PROVIDED DATA:
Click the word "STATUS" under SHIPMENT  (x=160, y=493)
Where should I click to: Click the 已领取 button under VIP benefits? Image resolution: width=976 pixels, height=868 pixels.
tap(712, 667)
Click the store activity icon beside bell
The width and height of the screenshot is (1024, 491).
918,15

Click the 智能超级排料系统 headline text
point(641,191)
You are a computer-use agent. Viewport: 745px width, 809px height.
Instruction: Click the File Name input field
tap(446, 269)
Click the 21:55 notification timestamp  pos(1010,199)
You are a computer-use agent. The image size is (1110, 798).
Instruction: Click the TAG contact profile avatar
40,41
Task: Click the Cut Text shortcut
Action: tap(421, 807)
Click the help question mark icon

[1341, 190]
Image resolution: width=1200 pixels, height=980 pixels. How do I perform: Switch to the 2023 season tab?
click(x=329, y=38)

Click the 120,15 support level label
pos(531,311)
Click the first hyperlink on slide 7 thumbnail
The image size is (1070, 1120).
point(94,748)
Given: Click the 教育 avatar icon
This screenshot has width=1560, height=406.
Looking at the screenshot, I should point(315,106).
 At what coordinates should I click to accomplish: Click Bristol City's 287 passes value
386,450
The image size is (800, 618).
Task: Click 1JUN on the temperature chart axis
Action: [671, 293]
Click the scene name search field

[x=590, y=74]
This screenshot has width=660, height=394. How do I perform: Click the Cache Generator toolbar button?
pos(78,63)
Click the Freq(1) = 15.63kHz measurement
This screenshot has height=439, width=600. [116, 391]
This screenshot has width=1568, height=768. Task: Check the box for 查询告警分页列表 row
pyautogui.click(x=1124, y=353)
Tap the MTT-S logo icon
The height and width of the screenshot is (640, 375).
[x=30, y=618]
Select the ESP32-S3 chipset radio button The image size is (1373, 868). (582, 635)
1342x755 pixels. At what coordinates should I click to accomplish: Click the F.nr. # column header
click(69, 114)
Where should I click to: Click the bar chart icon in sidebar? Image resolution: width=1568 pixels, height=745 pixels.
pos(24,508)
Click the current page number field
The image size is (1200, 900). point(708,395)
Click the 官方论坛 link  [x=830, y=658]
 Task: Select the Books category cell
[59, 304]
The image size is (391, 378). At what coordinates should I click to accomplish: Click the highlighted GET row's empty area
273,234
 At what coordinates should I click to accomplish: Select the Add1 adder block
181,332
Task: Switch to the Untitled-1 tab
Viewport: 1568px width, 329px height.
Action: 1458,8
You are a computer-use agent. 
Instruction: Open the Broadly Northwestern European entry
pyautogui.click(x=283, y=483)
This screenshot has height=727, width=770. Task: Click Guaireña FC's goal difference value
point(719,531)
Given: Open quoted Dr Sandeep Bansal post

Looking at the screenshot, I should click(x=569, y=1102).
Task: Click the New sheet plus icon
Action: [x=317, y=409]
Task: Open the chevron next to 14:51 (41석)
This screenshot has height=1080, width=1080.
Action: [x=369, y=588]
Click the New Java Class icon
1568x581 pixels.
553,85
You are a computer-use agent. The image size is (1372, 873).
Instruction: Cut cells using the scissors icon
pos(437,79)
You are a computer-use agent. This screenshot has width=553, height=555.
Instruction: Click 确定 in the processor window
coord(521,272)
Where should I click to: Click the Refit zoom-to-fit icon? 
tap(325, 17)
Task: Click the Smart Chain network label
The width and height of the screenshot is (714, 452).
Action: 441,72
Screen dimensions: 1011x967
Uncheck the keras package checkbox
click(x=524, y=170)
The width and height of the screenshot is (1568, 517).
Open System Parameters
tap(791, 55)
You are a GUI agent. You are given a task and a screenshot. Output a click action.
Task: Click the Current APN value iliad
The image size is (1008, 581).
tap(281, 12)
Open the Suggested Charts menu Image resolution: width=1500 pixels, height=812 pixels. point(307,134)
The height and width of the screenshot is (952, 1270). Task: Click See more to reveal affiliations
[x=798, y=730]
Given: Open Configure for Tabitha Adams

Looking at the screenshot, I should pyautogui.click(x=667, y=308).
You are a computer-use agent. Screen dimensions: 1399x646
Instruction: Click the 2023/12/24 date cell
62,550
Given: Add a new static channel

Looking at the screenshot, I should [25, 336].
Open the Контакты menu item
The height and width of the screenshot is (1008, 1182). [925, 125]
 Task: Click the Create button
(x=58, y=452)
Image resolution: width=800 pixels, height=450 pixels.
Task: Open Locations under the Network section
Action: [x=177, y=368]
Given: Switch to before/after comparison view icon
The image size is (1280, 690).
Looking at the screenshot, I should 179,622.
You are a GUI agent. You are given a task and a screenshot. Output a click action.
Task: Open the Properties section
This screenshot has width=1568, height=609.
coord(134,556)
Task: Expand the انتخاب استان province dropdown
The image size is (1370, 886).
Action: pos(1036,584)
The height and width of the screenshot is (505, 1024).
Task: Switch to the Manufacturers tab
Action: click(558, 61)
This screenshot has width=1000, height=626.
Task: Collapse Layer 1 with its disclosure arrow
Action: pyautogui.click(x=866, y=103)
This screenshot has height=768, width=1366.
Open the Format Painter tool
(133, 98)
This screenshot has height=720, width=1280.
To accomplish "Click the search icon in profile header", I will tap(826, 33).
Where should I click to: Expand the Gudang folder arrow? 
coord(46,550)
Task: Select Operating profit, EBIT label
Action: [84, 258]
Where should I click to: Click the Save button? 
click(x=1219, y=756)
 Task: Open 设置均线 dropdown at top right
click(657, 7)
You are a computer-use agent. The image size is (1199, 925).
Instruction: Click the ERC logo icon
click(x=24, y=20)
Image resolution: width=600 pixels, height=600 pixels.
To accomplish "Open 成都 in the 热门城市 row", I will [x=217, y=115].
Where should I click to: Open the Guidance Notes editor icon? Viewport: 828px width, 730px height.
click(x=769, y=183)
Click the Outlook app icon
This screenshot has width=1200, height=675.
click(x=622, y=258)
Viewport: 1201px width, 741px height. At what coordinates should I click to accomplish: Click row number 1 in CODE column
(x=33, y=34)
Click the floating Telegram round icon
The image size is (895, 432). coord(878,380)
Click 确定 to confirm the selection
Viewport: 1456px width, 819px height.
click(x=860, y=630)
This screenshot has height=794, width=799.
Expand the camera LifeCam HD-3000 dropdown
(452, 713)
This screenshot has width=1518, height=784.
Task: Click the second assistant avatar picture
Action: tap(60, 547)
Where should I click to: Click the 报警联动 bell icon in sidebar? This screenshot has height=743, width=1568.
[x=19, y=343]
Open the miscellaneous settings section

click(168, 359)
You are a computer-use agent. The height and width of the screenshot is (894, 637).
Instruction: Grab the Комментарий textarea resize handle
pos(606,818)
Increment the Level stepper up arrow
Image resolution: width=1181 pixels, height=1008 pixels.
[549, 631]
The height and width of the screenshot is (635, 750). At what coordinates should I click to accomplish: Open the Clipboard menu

WORK INSTRUCTION: Restate the data above word for word. Leave nothing out.

REPLY TO THE TASK:
Click the word "STATUS" under SHIPMENT  (x=160, y=493)
Where should I click to: Click the 已领取 button under VIP benefits? Image resolution: width=976 pixels, height=868 pixels.
tap(712, 667)
Click the store activity icon beside bell
The width and height of the screenshot is (1024, 491).
918,15

Click the 智能超级排料系统 headline text
point(641,191)
You are a computer-use agent. Viewport: 745px width, 809px height.
Instruction: Click the File Name input field
tap(446, 269)
Click the 21:55 notification timestamp  pos(1010,199)
You are a computer-use agent. The image size is (1110, 798).
Instruction: Click the TAG contact profile avatar
40,41
Task: Click the Cut Text shortcut
Action: tap(421, 807)
Click the help question mark icon

[1341, 190]
Image resolution: width=1200 pixels, height=980 pixels. How do I perform: Switch to the 2023 season tab?
click(x=329, y=38)

Click the 120,15 support level label
pos(531,311)
Click the first hyperlink on slide 7 thumbnail
The image size is (1070, 1120).
point(94,748)
Given: Click the 教育 avatar icon
This screenshot has width=1560, height=406.
Looking at the screenshot, I should point(315,106).
 At what coordinates should I click to accomplish: Click Bristol City's 287 passes value
386,450
The image size is (800, 618).
Task: Click 1JUN on the temperature chart axis
Action: [671, 293]
Click the scene name search field

[x=590, y=74]
This screenshot has width=660, height=394. How do I perform: Click the Cache Generator toolbar button?
pos(78,63)
Click the Freq(1) = 15.63kHz measurement
This screenshot has height=439, width=600. [116, 391]
This screenshot has width=1568, height=768. Task: Check the box for 查询告警分页列表 row
pyautogui.click(x=1124, y=353)
Tap the MTT-S logo icon
The height and width of the screenshot is (640, 375).
[x=30, y=618]
Select the ESP32-S3 chipset radio button The image size is (1373, 868). (582, 635)
1342x755 pixels. At what coordinates should I click to accomplish: Click the F.nr. # column header
click(69, 114)
Where should I click to: Click the bar chart icon in sidebar? Image resolution: width=1568 pixels, height=745 pixels.
pos(24,508)
Click the current page number field
The image size is (1200, 900). point(708,395)
Click the 官方论坛 link  [x=830, y=658]
 Task: Select the Books category cell
[59, 304]
The image size is (391, 378). At what coordinates should I click to accomplish: Click the highlighted GET row's empty area
273,234
 At what coordinates should I click to accomplish: Select the Add1 adder block
181,332
Task: Switch to the Untitled-1 tab
Viewport: 1568px width, 329px height.
Action: 1458,8
You are a computer-use agent. 
Instruction: Open the Broadly Northwestern European entry
pyautogui.click(x=283, y=483)
This screenshot has height=727, width=770. Task: Click Guaireña FC's goal difference value
point(719,531)
Given: Open quoted Dr Sandeep Bansal post

Looking at the screenshot, I should click(x=569, y=1102).
Task: Click the New sheet plus icon
Action: [x=317, y=409]
Task: Open the chevron next to 14:51 (41석)
This screenshot has height=1080, width=1080.
Action: [x=369, y=588]
Click the New Java Class icon
1568x581 pixels.
553,85
You are a computer-use agent. The image size is (1372, 873).
Instruction: Cut cells using the scissors icon
pos(437,79)
You are a computer-use agent. This screenshot has width=553, height=555.
Instruction: Click 确定 in the processor window
coord(521,272)
Where should I click to: Click the Refit zoom-to-fit icon? 
tap(325, 17)
Task: Click the Smart Chain network label
The width and height of the screenshot is (714, 452).
Action: 441,72
Screen dimensions: 1011x967
Uncheck the keras package checkbox
click(x=524, y=170)
The width and height of the screenshot is (1568, 517).
Open System Parameters
tap(791, 55)
You are a GUI agent. You are given a task and a screenshot. Output a click action.
Task: Click the Current APN value iliad
The image size is (1008, 581).
tap(281, 12)
Open the Suggested Charts menu Image resolution: width=1500 pixels, height=812 pixels. point(307,134)
The height and width of the screenshot is (952, 1270). Task: Click See more to reveal affiliations
[x=798, y=730]
Given: Open Configure for Tabitha Adams

Looking at the screenshot, I should pyautogui.click(x=667, y=308).
You are a computer-use agent. Screen dimensions: 1399x646
Instruction: Click the 2023/12/24 date cell
62,550
Given: Add a new static channel

Looking at the screenshot, I should [25, 336].
Open the Контакты menu item
The height and width of the screenshot is (1008, 1182). [925, 125]
 Task: Click the Create button
(x=58, y=452)
Image resolution: width=800 pixels, height=450 pixels.
Task: Open Locations under the Network section
Action: [x=177, y=368]
Given: Switch to before/after comparison view icon
The image size is (1280, 690).
Looking at the screenshot, I should 179,622.
You are a GUI agent. You are given a task and a screenshot. Output a click action.
Task: Open the Properties section
This screenshot has width=1568, height=609.
coord(134,556)
Task: Expand the انتخاب استان province dropdown
The image size is (1370, 886).
Action: pos(1036,584)
The height and width of the screenshot is (505, 1024).
Task: Switch to the Manufacturers tab
Action: click(558, 61)
This screenshot has width=1000, height=626.
Task: Collapse Layer 1 with its disclosure arrow
Action: pyautogui.click(x=866, y=103)
This screenshot has height=768, width=1366.
Open the Format Painter tool
(133, 98)
This screenshot has height=720, width=1280.
To accomplish "Click the search icon in profile header", I will tap(826, 33).
Where should I click to: Expand the Gudang folder arrow? 
coord(46,550)
Task: Select Operating profit, EBIT label
Action: [84, 258]
Where should I click to: Click the Save button? 
click(x=1219, y=756)
 Task: Open 设置均线 dropdown at top right
click(657, 7)
You are a computer-use agent. The image size is (1199, 925).
Instruction: Click the ERC logo icon
click(x=24, y=20)
Image resolution: width=600 pixels, height=600 pixels.
To accomplish "Open 成都 in the 热门城市 row", I will [x=217, y=115].
Where should I click to: Open the Guidance Notes editor icon? Viewport: 828px width, 730px height.
click(x=769, y=183)
Click the Outlook app icon
This screenshot has width=1200, height=675.
click(x=622, y=258)
Viewport: 1201px width, 741px height. At what coordinates should I click to accomplish: Click row number 1 in CODE column
(x=33, y=34)
Click the floating Telegram round icon
The image size is (895, 432). coord(878,380)
Click 确定 to confirm the selection
Viewport: 1456px width, 819px height.
click(x=860, y=630)
This screenshot has height=794, width=799.
Expand the camera LifeCam HD-3000 dropdown
(452, 713)
This screenshot has width=1518, height=784.
Task: Click the second assistant avatar picture
Action: tap(60, 547)
Where should I click to: Click the 报警联动 bell icon in sidebar? This screenshot has height=743, width=1568.
[x=19, y=343]
Open the miscellaneous settings section

click(168, 359)
You are a computer-use agent. The height and width of the screenshot is (894, 637).
Instruction: Grab the Комментарий textarea resize handle
pos(606,818)
Increment the Level stepper up arrow
Image resolution: width=1181 pixels, height=1008 pixels.
[549, 631]
The height and width of the screenshot is (635, 750). At what coordinates should I click to accomplish: Open the Clipboard menu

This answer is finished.